* [EXERCISE INSTRUCTIONS]
The listing is to be printed in full, exactly as given.
Start of RECORDS FOR PROCESSING
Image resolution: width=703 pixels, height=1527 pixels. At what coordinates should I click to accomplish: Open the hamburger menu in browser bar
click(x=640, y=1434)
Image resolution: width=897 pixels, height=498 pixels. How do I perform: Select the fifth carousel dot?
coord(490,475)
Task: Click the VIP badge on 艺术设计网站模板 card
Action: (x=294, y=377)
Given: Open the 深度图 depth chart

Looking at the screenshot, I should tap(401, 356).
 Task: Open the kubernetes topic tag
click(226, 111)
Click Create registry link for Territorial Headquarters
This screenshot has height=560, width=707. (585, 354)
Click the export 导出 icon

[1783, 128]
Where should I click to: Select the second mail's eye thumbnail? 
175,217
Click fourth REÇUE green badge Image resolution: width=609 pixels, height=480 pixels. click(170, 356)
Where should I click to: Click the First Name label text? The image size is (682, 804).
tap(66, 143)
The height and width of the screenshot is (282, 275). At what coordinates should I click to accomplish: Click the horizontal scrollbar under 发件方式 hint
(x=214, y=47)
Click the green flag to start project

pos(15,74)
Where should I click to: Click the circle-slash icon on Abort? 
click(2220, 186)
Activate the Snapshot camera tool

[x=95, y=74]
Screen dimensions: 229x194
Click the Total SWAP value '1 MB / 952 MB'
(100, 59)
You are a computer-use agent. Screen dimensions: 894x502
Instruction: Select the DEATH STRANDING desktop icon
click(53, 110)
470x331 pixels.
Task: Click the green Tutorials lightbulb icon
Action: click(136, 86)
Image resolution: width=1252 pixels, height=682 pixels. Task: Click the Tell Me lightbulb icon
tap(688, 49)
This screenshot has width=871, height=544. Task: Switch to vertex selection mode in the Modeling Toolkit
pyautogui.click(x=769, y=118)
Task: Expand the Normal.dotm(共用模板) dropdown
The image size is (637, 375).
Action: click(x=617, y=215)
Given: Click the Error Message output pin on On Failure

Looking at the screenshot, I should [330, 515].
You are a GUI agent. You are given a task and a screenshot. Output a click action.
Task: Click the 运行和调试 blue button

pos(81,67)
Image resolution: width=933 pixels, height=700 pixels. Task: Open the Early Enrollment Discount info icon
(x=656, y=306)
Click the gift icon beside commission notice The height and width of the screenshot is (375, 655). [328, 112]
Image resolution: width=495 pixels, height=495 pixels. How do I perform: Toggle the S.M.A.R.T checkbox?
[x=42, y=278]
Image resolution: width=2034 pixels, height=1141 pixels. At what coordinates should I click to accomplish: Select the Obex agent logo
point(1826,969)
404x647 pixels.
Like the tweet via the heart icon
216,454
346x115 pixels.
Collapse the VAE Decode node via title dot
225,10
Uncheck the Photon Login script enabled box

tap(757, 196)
End of RECORDS FOR PROCESSING
* [EXERCISE RESULT]
Image resolution: width=703 pixels, height=1527 pixels. At what coordinates should I click to accomplish: Open the hamburger menu in browser bar
click(x=640, y=1434)
Image resolution: width=897 pixels, height=498 pixels. How do I perform: Select the fifth carousel dot?
coord(490,475)
Task: Click the VIP badge on 艺术设计网站模板 card
Action: (x=294, y=377)
Given: Open the 深度图 depth chart

Looking at the screenshot, I should tap(401, 356).
 Task: Open the kubernetes topic tag
click(226, 111)
Click Create registry link for Territorial Headquarters
This screenshot has height=560, width=707. (585, 354)
Click the export 导出 icon

[1783, 128]
Where should I click to: Select the second mail's eye thumbnail? 
175,217
Click fourth REÇUE green badge Image resolution: width=609 pixels, height=480 pixels. click(170, 356)
Where should I click to: Click the First Name label text? The image size is (682, 804).
tap(66, 143)
The height and width of the screenshot is (282, 275). At what coordinates should I click to accomplish: Click the horizontal scrollbar under 发件方式 hint
(x=214, y=47)
Click the green flag to start project

pos(15,74)
Where should I click to: Click the circle-slash icon on Abort? 
click(2220, 186)
Activate the Snapshot camera tool

[x=95, y=74]
Screen dimensions: 229x194
Click the Total SWAP value '1 MB / 952 MB'
(100, 59)
You are a computer-use agent. Screen dimensions: 894x502
Instruction: Select the DEATH STRANDING desktop icon
click(53, 110)
470x331 pixels.
Task: Click the green Tutorials lightbulb icon
Action: click(136, 86)
Image resolution: width=1252 pixels, height=682 pixels. Task: Click the Tell Me lightbulb icon
tap(688, 49)
This screenshot has width=871, height=544. Task: Switch to vertex selection mode in the Modeling Toolkit
pyautogui.click(x=769, y=118)
Task: Expand the Normal.dotm(共用模板) dropdown
The image size is (637, 375).
Action: click(x=617, y=215)
Given: Click the Error Message output pin on On Failure

Looking at the screenshot, I should [330, 515].
You are a GUI agent. You are given a task and a screenshot. Output a click action.
Task: Click the 运行和调试 blue button

pos(81,67)
Image resolution: width=933 pixels, height=700 pixels. Task: Open the Early Enrollment Discount info icon
(x=656, y=306)
Click the gift icon beside commission notice The height and width of the screenshot is (375, 655). [328, 112]
Image resolution: width=495 pixels, height=495 pixels. How do I perform: Toggle the S.M.A.R.T checkbox?
[x=42, y=278]
Image resolution: width=2034 pixels, height=1141 pixels. At what coordinates should I click to accomplish: Select the Obex agent logo
point(1826,969)
404x647 pixels.
Like the tweet via the heart icon
216,454
346x115 pixels.
Collapse the VAE Decode node via title dot
225,10
Uncheck the Photon Login script enabled box

tap(757, 196)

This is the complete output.